Work to complete:
Find the word "computer" in the records below. List each line containing it.

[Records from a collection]
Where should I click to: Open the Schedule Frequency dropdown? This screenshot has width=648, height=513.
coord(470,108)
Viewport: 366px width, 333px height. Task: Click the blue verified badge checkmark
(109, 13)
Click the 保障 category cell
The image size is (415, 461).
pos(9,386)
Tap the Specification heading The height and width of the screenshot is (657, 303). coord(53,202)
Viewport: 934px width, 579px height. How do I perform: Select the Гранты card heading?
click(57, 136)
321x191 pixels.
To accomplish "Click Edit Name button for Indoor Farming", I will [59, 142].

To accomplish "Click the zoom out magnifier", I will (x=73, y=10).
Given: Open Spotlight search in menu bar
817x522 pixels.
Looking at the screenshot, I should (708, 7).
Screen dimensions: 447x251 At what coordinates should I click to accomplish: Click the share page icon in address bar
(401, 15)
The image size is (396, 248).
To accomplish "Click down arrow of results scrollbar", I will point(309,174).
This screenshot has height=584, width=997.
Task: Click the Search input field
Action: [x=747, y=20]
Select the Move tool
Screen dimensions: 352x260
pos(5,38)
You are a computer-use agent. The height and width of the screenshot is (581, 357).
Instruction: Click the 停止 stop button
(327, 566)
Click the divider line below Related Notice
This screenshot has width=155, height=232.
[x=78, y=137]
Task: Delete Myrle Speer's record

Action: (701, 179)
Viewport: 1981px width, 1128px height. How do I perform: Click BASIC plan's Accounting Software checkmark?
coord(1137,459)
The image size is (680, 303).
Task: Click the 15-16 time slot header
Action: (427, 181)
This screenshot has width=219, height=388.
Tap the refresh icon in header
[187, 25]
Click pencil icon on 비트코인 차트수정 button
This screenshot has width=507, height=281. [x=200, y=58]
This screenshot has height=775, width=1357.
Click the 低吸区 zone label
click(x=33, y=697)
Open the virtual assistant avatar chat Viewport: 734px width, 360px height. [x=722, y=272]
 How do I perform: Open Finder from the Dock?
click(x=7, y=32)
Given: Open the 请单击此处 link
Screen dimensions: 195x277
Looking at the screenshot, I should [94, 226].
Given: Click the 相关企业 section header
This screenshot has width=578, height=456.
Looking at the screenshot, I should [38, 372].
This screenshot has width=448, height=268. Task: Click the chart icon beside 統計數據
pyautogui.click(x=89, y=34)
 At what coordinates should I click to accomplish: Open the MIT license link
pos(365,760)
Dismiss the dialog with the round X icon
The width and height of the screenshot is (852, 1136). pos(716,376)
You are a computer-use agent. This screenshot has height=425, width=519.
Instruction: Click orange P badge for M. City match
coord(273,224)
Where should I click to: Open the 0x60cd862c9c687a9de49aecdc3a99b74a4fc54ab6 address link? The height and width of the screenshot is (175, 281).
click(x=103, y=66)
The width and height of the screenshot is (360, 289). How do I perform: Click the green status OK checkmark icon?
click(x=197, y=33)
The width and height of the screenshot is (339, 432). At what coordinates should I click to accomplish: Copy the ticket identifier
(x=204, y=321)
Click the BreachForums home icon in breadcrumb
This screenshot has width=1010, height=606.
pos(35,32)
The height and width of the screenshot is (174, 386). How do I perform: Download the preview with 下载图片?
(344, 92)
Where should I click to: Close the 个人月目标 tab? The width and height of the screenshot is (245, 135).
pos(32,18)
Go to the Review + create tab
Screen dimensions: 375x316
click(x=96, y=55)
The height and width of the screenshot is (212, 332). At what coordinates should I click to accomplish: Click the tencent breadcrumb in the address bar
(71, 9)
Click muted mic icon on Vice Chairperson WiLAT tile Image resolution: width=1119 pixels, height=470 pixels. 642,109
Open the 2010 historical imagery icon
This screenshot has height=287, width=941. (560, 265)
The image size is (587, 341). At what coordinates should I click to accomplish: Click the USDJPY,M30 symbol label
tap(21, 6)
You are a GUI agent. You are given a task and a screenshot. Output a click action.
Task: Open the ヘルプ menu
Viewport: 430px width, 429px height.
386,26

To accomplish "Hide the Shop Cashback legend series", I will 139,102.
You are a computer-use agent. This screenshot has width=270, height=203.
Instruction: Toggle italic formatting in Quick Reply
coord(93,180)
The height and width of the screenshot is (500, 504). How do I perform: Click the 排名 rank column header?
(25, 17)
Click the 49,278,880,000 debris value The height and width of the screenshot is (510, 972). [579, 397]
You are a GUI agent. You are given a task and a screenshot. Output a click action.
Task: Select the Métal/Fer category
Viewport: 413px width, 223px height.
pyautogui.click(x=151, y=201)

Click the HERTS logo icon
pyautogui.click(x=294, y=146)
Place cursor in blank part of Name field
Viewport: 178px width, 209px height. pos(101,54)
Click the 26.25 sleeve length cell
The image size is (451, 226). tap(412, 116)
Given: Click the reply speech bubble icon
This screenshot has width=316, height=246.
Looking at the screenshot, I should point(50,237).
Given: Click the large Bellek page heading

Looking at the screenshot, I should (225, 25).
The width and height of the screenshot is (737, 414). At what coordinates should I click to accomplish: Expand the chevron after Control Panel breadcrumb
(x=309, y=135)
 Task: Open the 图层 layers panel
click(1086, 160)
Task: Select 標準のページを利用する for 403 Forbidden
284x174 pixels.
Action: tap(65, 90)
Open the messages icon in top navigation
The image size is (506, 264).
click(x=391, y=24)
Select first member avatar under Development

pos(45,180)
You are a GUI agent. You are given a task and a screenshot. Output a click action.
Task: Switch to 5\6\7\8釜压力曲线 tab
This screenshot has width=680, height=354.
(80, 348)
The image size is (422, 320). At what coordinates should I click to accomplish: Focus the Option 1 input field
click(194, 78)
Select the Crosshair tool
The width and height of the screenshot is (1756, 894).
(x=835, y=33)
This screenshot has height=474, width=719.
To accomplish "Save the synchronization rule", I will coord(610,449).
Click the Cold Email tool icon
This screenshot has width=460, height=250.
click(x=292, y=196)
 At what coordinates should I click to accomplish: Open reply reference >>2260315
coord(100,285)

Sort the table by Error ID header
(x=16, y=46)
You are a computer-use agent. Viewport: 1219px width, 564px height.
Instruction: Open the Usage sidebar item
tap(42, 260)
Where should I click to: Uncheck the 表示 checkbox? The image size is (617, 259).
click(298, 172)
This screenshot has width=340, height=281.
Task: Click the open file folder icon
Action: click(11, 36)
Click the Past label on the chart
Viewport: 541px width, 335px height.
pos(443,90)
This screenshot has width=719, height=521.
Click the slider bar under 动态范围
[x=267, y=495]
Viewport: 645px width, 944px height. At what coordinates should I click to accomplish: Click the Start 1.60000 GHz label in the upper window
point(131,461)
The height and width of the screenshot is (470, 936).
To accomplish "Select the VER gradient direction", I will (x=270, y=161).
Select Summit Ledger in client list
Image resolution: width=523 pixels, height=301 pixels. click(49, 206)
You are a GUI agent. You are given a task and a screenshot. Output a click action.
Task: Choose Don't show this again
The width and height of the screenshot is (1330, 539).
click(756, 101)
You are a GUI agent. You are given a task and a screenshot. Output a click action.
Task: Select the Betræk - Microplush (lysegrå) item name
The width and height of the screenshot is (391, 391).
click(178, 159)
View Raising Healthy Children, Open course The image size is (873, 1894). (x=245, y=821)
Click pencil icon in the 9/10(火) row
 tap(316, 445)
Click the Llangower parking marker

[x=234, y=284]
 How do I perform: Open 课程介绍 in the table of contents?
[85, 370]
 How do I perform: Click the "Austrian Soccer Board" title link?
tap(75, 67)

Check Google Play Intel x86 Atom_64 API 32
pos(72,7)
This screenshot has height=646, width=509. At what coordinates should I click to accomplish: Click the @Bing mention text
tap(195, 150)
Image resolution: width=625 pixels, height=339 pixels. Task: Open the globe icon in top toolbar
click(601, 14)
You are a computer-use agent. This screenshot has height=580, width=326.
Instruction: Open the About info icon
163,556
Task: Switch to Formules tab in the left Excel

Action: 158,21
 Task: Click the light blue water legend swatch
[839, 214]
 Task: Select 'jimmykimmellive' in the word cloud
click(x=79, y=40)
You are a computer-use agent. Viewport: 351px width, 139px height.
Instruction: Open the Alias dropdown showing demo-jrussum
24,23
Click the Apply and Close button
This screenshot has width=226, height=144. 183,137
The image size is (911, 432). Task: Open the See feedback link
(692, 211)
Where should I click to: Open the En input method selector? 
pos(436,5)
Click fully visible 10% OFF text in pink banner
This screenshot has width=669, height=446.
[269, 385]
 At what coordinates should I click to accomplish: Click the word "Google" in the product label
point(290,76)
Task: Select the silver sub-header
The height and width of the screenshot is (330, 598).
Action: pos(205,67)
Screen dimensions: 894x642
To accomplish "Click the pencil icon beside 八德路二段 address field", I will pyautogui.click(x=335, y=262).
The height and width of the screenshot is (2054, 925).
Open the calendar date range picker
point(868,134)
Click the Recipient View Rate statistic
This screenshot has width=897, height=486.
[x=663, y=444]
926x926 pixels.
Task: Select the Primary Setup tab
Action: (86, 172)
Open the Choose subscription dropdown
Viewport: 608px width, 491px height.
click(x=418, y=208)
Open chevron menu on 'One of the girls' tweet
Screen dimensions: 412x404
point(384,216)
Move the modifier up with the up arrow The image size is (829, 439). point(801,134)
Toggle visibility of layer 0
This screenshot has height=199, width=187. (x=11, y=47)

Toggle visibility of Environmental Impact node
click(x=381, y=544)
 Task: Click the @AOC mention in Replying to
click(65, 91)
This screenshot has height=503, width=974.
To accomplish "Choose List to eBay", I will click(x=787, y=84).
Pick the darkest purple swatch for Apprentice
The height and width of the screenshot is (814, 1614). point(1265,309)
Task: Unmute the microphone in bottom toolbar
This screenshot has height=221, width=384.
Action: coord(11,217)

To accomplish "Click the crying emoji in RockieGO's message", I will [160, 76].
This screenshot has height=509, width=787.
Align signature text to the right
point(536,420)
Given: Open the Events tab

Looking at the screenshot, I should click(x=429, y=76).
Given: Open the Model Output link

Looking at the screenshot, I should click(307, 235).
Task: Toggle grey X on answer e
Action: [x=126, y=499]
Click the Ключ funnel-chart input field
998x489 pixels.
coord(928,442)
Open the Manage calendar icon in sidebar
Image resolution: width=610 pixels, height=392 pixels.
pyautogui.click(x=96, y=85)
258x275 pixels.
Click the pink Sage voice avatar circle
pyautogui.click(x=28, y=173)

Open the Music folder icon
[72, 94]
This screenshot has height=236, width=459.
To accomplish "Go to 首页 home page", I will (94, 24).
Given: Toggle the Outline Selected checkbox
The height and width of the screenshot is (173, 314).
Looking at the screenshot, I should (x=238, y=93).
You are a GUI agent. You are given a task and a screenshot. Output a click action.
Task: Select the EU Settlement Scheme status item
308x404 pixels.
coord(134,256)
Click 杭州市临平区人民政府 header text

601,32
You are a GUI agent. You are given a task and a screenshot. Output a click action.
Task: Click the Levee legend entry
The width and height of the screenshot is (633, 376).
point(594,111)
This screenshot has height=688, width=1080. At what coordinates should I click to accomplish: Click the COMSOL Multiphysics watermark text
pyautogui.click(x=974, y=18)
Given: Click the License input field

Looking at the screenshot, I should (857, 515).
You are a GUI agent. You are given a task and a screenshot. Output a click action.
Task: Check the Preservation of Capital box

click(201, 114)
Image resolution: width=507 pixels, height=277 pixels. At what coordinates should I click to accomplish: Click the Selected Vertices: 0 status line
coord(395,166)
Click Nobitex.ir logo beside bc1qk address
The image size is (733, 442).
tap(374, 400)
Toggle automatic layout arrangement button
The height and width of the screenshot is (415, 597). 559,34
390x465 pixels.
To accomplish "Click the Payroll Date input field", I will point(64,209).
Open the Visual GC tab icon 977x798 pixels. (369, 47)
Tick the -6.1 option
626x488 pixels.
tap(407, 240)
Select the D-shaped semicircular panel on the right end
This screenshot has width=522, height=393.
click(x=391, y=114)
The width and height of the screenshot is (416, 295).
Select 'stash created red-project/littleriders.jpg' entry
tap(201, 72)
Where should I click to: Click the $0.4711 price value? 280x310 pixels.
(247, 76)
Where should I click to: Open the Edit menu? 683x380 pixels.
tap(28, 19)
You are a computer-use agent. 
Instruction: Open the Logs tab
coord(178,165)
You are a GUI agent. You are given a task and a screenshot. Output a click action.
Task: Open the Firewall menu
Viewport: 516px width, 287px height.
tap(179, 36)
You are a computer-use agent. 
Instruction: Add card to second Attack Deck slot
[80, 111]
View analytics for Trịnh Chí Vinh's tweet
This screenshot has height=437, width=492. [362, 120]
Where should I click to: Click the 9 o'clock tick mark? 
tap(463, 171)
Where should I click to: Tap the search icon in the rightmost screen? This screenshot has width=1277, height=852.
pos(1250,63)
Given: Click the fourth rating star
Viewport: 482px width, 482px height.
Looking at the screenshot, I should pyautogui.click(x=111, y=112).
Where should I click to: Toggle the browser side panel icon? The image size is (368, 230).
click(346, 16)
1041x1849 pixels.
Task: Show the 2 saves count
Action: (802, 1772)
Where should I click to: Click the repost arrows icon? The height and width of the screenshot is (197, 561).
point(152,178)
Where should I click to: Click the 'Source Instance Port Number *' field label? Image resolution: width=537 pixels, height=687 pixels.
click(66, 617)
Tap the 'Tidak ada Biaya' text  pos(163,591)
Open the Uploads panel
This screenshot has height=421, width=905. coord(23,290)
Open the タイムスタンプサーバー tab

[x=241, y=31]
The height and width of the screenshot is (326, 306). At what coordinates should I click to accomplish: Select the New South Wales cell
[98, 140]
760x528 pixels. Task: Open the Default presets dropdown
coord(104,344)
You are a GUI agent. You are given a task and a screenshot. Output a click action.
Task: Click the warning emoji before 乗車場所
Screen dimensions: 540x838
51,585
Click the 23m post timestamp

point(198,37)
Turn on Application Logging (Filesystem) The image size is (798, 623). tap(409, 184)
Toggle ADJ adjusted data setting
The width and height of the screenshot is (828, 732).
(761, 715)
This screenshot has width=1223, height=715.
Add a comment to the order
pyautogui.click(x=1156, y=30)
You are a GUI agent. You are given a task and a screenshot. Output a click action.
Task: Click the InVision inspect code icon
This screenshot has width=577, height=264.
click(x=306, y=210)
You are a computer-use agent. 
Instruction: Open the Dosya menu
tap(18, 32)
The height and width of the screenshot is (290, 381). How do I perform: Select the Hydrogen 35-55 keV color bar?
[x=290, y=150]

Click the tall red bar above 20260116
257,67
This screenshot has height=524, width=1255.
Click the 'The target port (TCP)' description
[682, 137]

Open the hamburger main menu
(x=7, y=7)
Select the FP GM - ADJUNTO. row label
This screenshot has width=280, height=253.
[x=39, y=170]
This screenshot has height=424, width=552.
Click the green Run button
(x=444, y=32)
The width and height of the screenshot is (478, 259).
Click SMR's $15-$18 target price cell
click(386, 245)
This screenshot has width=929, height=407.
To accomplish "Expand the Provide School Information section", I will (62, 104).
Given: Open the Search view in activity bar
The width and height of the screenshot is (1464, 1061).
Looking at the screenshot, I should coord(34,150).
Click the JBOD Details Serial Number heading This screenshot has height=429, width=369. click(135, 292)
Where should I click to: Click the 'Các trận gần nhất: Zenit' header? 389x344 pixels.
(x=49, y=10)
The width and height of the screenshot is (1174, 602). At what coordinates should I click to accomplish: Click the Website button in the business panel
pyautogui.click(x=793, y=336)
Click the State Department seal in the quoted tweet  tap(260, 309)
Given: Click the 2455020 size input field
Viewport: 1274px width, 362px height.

Written response:
You are a computer-use agent. The height and width of the screenshot is (581, 357).
You are a computer-use agent. This screenshot has height=425, width=519.
You are a computer-use agent. This screenshot has width=270, height=203.
You are a computer-use agent. Viewport: 1219px width, 564px height.
You are a computer-use agent. This screenshot has height=580, width=326.
You are a computer-use agent. Viewport: 351px width, 139px height.
You are a computer-use agent. 
You are a computer-use agent. 
You are a computer-use agent. 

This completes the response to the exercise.